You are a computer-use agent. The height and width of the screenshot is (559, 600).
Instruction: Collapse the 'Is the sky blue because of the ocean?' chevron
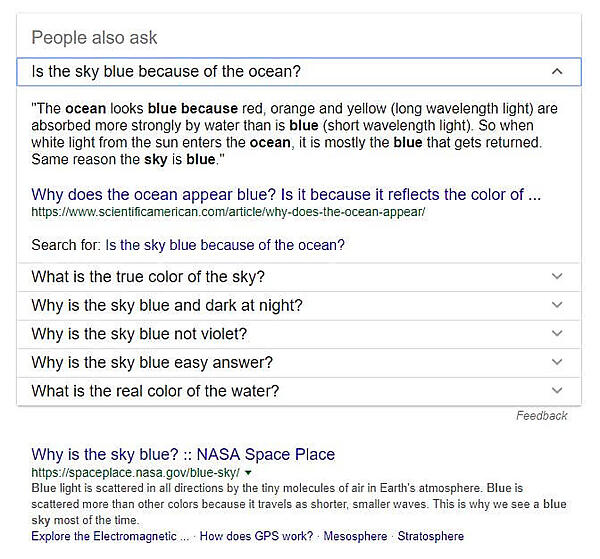point(557,72)
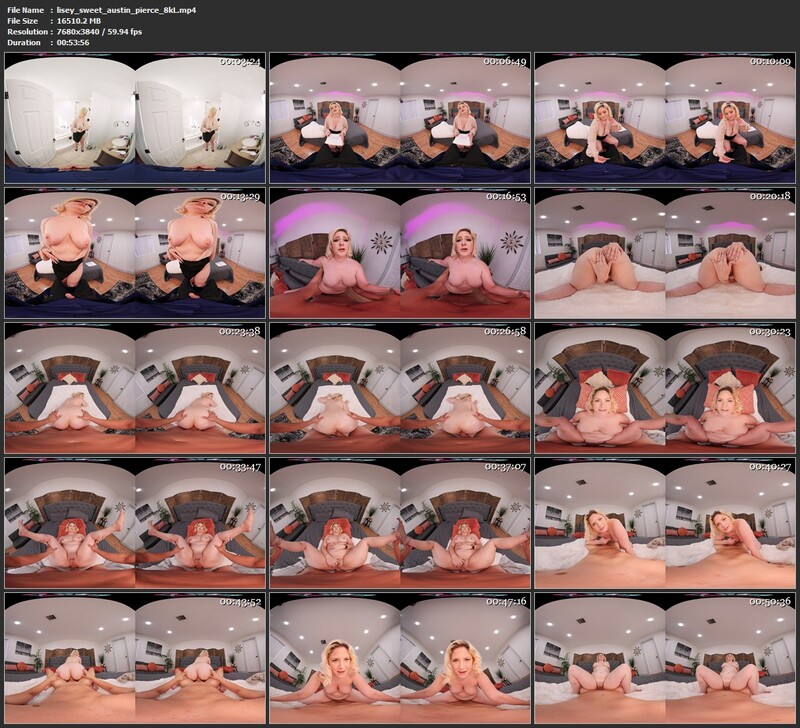Open the frame timestamped 00:33:47
Screen dimensions: 800x728
pyautogui.click(x=135, y=522)
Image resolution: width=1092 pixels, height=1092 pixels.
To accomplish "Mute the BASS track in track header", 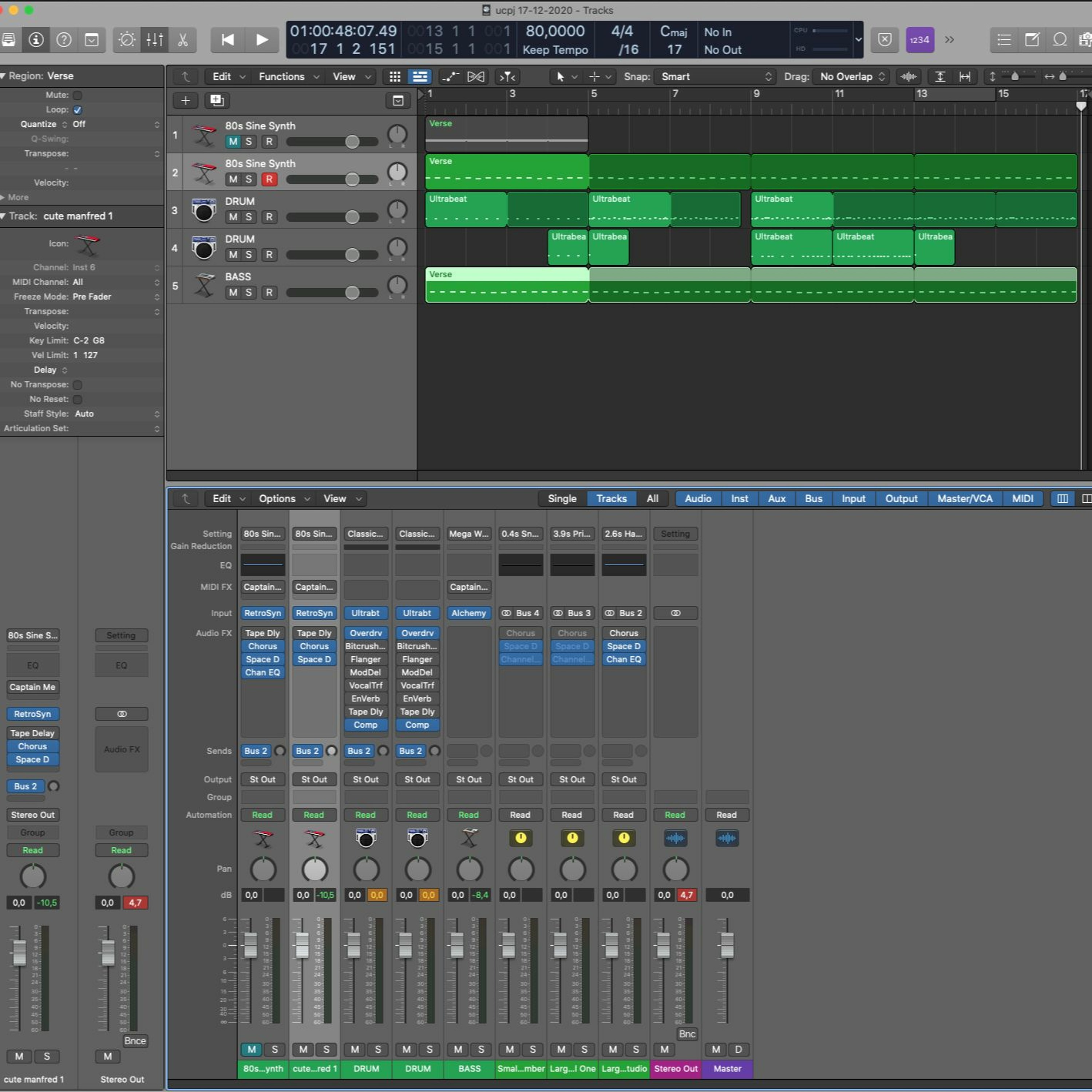I will (x=233, y=292).
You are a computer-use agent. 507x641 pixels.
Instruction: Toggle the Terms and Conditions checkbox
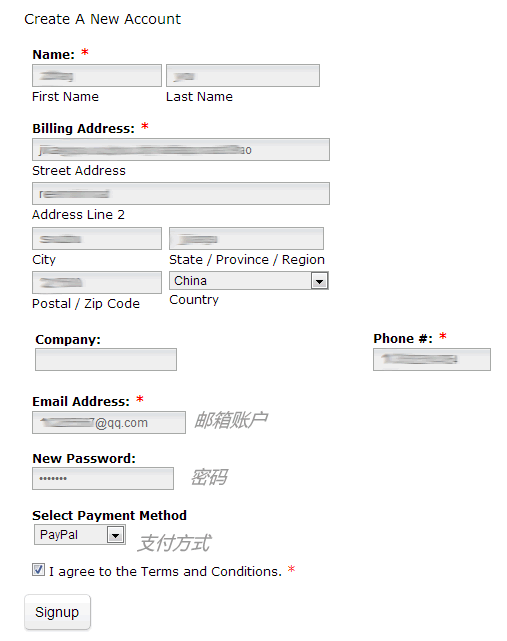[38, 569]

=======

▶ [Task prompt]
Please count the lines in the rows above that contain the string "Instruction" and give only that number.

▶ [Solution to this exercise]
2